Given the similar goals of PHRs and RHIOs, I have speculated that these ideas may eventually end up merging. John Halamka, CIO of Harvard Medical School, commented on Google Health’s new sharing and auditing features in his Cool Technology of the Week update:

I’ve already invited my primary care doctor, my family, and a few of my clinical systems colleagues who built the BIDMC-Google interface. Thus, in one morning I’ve become my own regional health information organization, sharing medical records across multiple organizations with perfect privacy controls.

However, Dr. John Glaser, CIO of Partners Healthcare, estimates that only 1 out of 10 American’s with access to an electronic health record will access it, meaning that consumers are unlikely to drive the healthcare industry’s to adoption of EHR and HIE (see Glaser’s interview with Information Weekly).

Though PHRs do not have a huge chunk of the health consumer market, 6 million users (10% of the estimated 60 million American’s with electronic health records) is large enough to give Google, Microsoft, Dossia and Revolution Health some leverage with data furnishers. PHRs also capture a monetizable audience (consumers) whether through advertising or sales of health applications. RHIOs, on the other hand, make participating providers pay to use their service, but are not large enough to offer providers significant incentives for involvement. Most rely on government funding to stay afloat. I am of the opinion that unless government steps in to fund a largescale network, PHRs have settled on a more sustainable business model and could more easily extend their data aggregation efforts into doctors notes and other administrative data handled by RHIOs. In this case, both providers and consumers would be the primary audience of the platform. By using the PHR for both consumer and clinical needs, the record becomes immensely more useful, assuming that audit trails, quality control, and security measures are in place.

What is an EHR?

There is actually a lot of discussion still taking place about what an electronic health record (EHR) actually is. Earlier this decade, a survey taken at a convention of EHR vendors and hospitals estimated EHR adoption at 60%. This information was used by the Bush administration in 2004 to justify formation of the Office of the National Coordinator for Health IT (ONC) and to set the goal of 90% of Americans having electronic health records by 2014. One decade seemed reasonable given the 60% adoption rate. We now know that the adoption rate among hospitals is closer to 10%, with 10-25% currently in planning or implementation stages.
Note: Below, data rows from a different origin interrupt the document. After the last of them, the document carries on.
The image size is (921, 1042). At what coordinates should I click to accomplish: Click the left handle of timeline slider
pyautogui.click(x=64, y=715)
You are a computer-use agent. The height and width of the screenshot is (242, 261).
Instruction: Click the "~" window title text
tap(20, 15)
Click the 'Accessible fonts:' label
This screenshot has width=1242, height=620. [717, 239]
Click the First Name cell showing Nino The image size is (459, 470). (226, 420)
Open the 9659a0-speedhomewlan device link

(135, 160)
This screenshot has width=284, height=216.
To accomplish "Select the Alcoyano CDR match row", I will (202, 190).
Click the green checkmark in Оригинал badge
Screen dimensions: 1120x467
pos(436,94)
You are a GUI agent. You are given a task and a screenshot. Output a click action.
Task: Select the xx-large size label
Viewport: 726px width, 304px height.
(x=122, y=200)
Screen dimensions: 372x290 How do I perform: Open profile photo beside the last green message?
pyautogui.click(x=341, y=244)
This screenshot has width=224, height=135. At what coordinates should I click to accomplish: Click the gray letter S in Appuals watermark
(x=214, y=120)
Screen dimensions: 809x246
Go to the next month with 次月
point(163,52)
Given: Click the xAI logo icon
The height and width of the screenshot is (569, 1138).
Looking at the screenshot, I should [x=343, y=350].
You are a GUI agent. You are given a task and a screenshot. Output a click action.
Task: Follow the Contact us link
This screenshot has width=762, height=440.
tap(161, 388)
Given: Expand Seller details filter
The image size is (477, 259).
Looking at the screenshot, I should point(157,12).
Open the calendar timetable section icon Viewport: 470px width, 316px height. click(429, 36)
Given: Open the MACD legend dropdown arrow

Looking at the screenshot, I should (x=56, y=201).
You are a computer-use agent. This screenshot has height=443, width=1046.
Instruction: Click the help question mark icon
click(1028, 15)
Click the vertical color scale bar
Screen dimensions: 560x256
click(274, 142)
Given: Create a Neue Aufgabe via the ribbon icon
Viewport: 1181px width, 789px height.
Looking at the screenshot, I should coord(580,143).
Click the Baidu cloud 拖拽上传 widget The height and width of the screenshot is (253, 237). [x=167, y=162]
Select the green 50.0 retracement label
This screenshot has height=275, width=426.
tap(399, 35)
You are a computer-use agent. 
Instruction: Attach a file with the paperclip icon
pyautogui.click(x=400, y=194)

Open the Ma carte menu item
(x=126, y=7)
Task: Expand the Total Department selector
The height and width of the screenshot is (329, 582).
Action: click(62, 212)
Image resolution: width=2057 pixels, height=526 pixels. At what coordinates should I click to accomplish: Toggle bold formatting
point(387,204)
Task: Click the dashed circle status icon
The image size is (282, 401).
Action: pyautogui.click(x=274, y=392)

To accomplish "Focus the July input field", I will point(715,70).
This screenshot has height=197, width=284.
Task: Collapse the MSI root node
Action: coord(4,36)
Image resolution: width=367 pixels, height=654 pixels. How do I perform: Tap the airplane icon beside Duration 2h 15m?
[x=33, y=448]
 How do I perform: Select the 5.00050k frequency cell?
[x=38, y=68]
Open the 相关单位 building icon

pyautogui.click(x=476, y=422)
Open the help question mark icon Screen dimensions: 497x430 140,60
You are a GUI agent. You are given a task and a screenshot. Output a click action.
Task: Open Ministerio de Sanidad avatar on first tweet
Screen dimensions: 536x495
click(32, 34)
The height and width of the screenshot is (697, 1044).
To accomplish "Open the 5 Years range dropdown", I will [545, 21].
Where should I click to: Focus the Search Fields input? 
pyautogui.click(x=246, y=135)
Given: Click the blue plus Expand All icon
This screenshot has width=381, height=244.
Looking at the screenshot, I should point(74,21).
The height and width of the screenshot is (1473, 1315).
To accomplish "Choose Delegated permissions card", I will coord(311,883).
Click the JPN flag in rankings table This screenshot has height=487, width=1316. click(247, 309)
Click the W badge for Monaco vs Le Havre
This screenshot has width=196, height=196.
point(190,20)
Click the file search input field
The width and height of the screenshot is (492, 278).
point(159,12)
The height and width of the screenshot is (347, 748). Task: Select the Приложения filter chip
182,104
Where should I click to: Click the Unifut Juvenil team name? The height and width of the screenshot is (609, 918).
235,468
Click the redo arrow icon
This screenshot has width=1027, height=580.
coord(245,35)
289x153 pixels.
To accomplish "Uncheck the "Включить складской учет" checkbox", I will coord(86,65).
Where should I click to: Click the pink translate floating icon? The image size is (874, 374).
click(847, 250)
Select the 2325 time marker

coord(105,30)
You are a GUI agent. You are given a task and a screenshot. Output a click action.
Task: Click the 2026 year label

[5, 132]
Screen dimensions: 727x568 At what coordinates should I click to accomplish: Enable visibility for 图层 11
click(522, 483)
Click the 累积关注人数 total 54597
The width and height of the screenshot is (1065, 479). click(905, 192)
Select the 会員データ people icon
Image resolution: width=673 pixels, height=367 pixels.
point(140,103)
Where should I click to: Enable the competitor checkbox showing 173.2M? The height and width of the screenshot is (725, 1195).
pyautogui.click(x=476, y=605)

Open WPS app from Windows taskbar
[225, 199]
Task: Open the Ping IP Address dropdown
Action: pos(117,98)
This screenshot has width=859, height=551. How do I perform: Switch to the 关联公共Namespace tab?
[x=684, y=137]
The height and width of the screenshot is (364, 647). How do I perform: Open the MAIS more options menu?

Part of the problem is in the definition. The survey simply asked if care providers had electronic records. But that could mean patient information, a billing and claims system, electronic order entry, or any number of things. The Institute of Medicine released a report in 2003, Key Capabilities of an Electronic Health Record System, that attempted to solve this, and identified the following core functionalities of EHR:

  1. Health information and data
  2. Results management
  3. Order entry/order management
  4. Decision support
  5. Electronic communication and connectivity
  6. Patient support
  7. Administrative processes
  8. Reporting and population health management

The 4 in bold might be considered the bare minimum. Administrative processes are certainly important to the operations of a hospital, but these are historically separate systems focused on billing and insurance claims. Oddly enough, evidence has shown that providers that initially adopt electronic billing systems are no more likely to adopt EHR than those without it. Treating electronic billing as a first step, then, doesn’t work.